=== EXERCISE REQUIREMENTS ===
Exactly reproduce the line containing "Image resolution: width=1568" and all later lines to the end of the entries, leaving the pictures out of your copy.

=== DATA EXCERPTS ===
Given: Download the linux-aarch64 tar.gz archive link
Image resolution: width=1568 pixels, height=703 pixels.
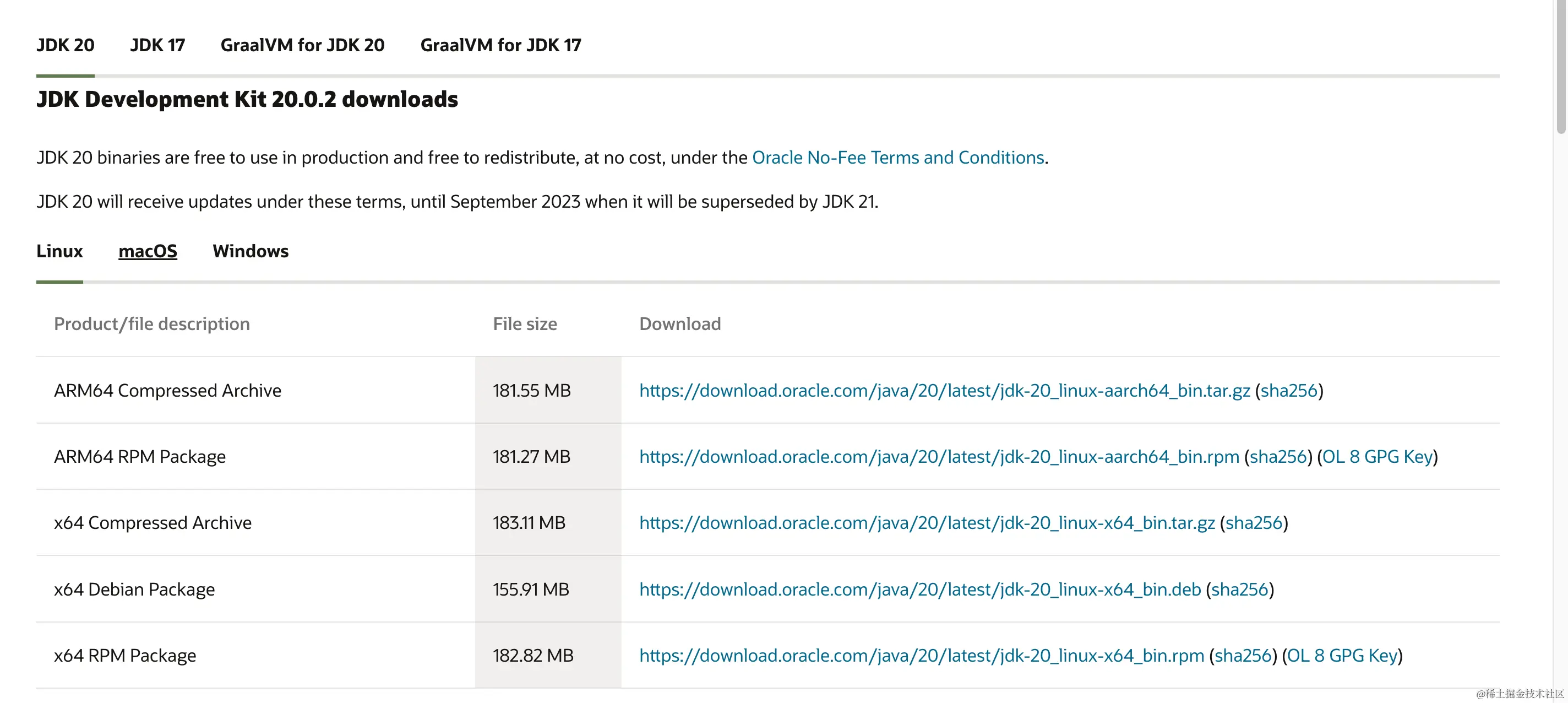Looking at the screenshot, I should coord(944,391).
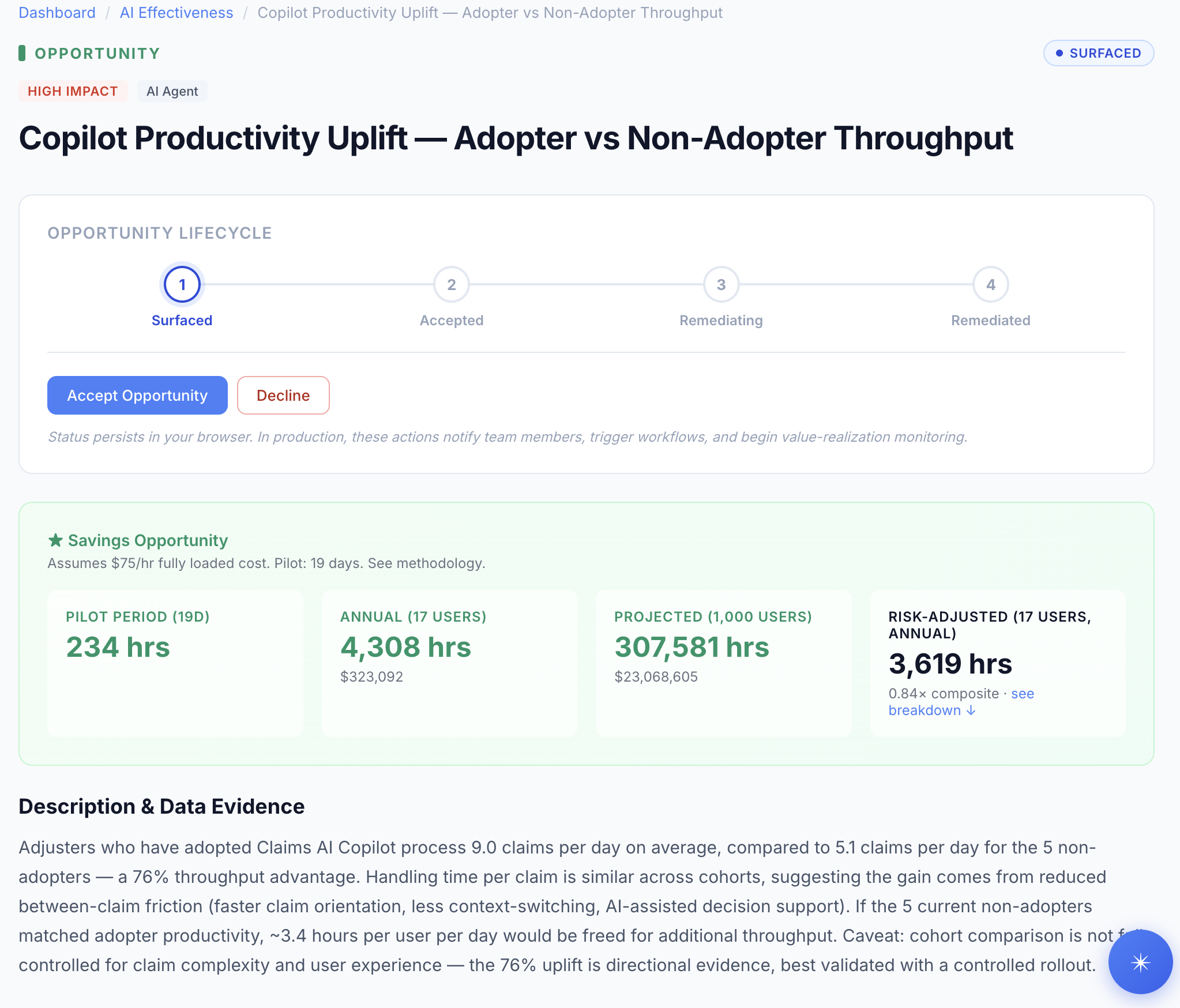Select lifecycle step 3 Remediating circle
The height and width of the screenshot is (1008, 1180).
coord(721,284)
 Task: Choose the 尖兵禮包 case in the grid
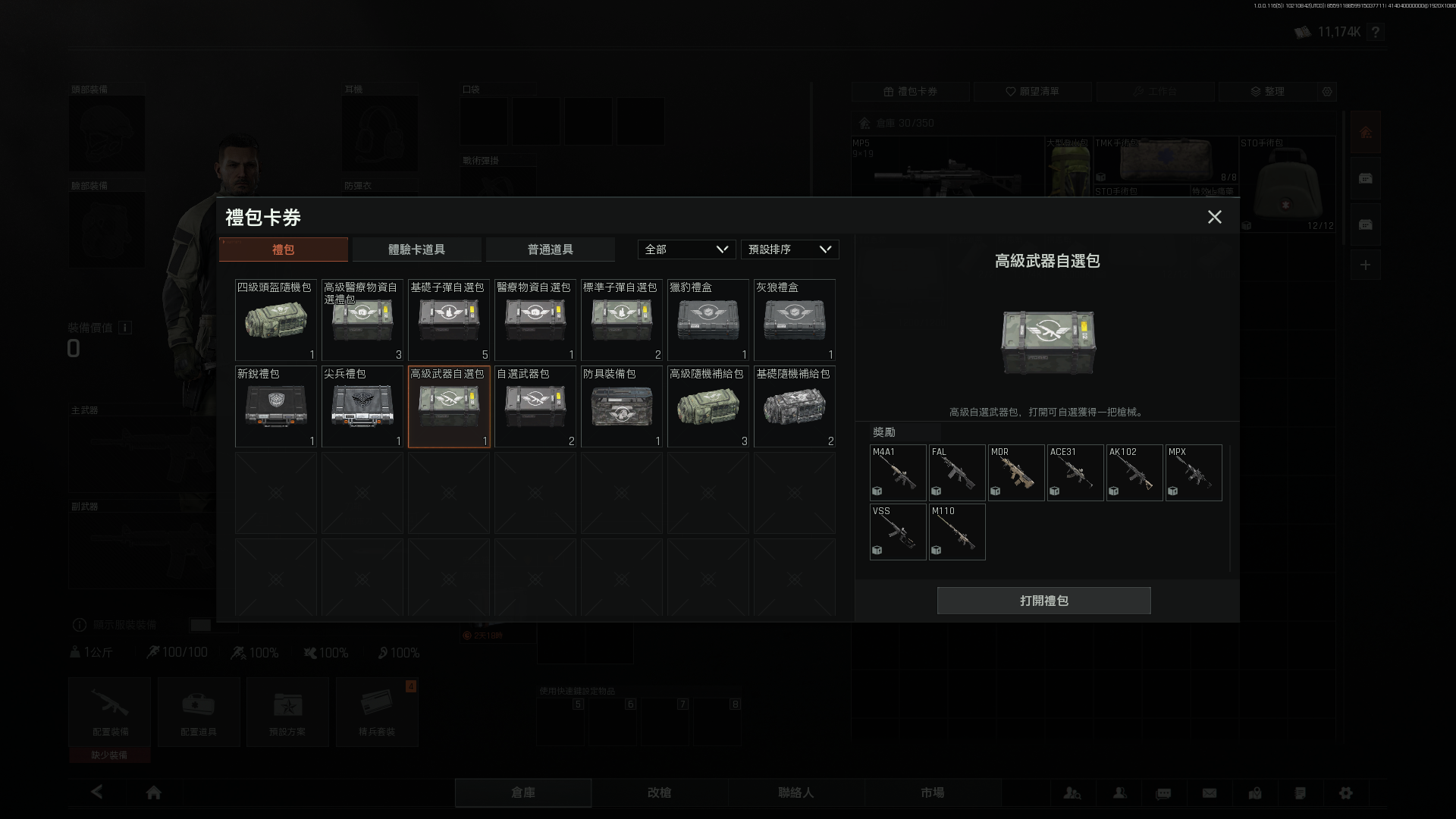tap(362, 406)
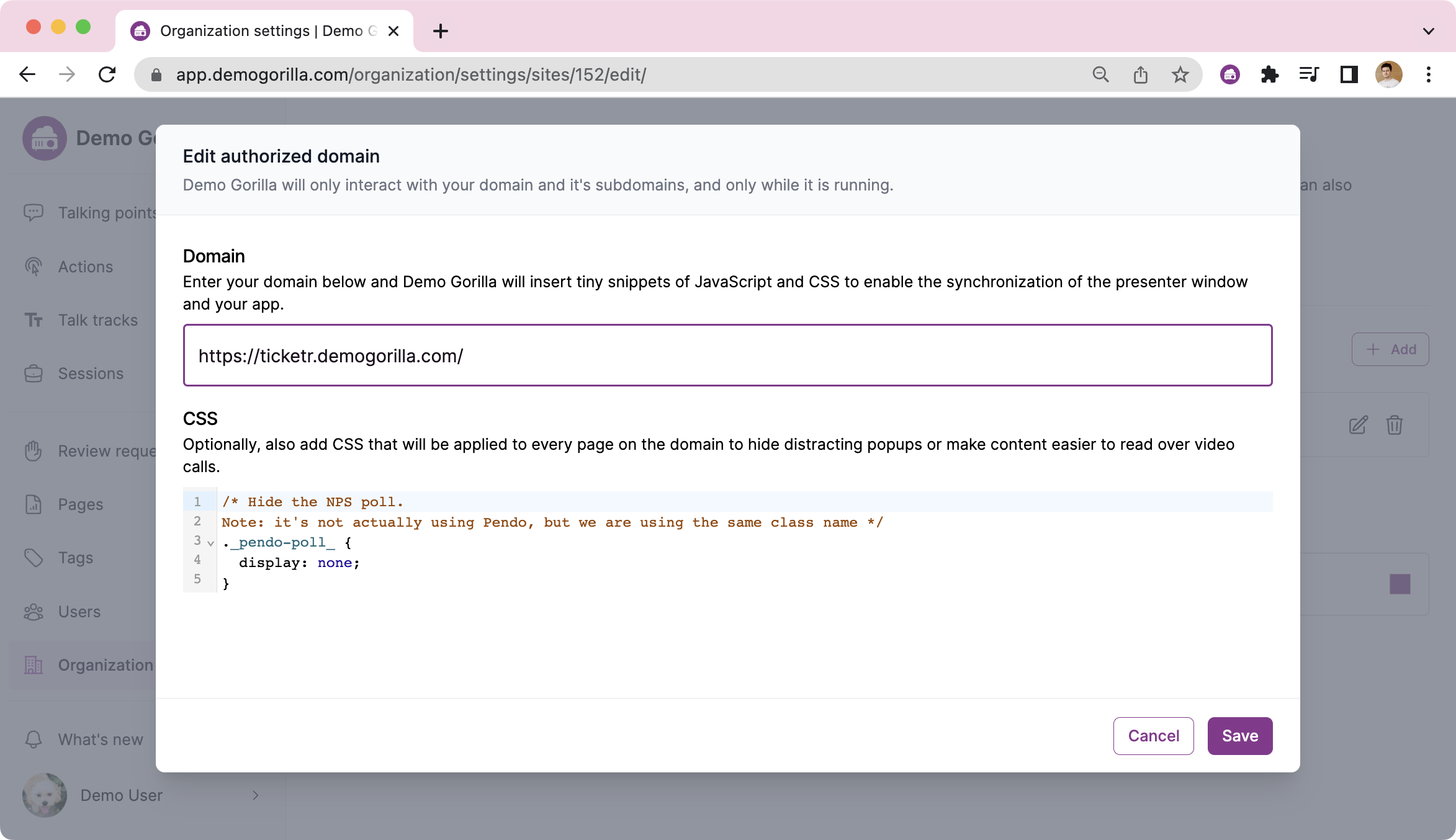This screenshot has height=840, width=1456.
Task: Cancel editing the authorized domain
Action: coord(1153,736)
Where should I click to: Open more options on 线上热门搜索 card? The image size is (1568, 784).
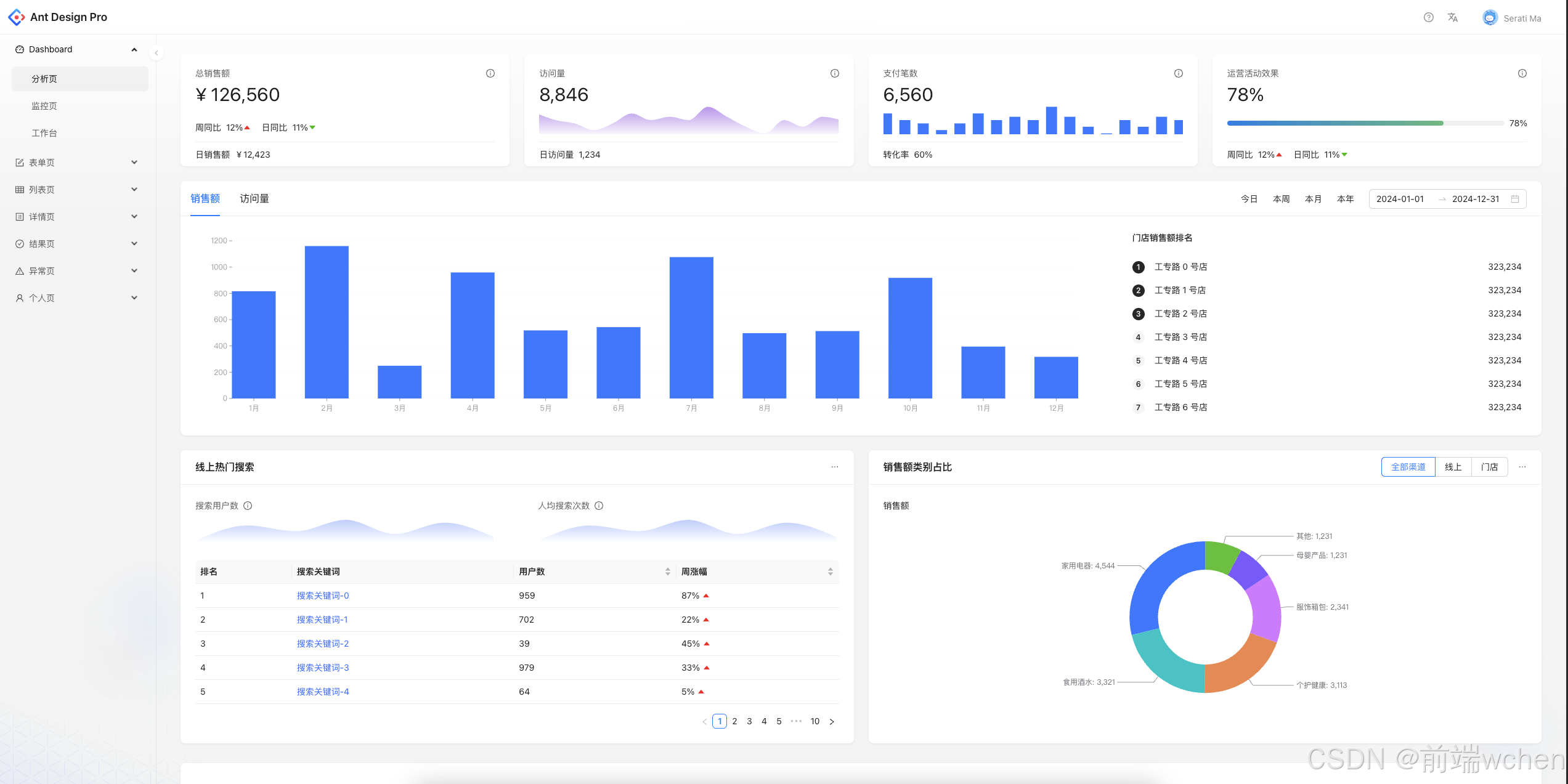click(x=834, y=467)
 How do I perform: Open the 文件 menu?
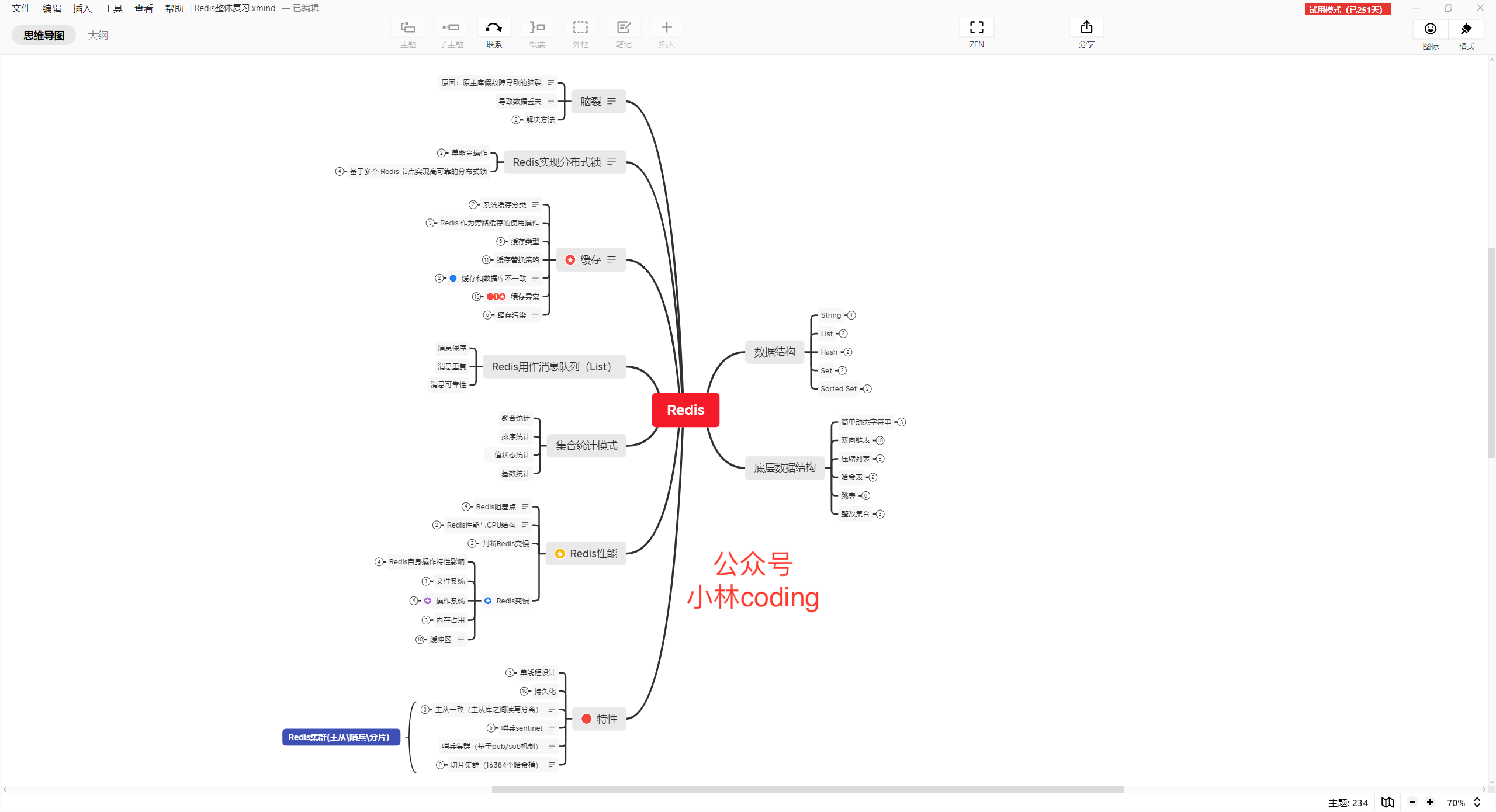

=== WRITTEN RESPONSE ===
Image resolution: width=1568 pixels, height=703 pixels.
Looking at the screenshot, I should coord(944,391).
Select lifecycle step 3 Remediating circle
The height and width of the screenshot is (1008, 1180).
coord(721,284)
 Task: Choose the 尖兵禮包 case in the grid
tap(362, 406)
This screenshot has height=840, width=1456.
Task: Cancel editing the authorized domain
Action: coord(1153,736)
Where should I click to: Open more options on 线上热门搜索 card? The image size is (1568, 784).
click(x=834, y=467)
 How do I perform: Open the 文件 menu?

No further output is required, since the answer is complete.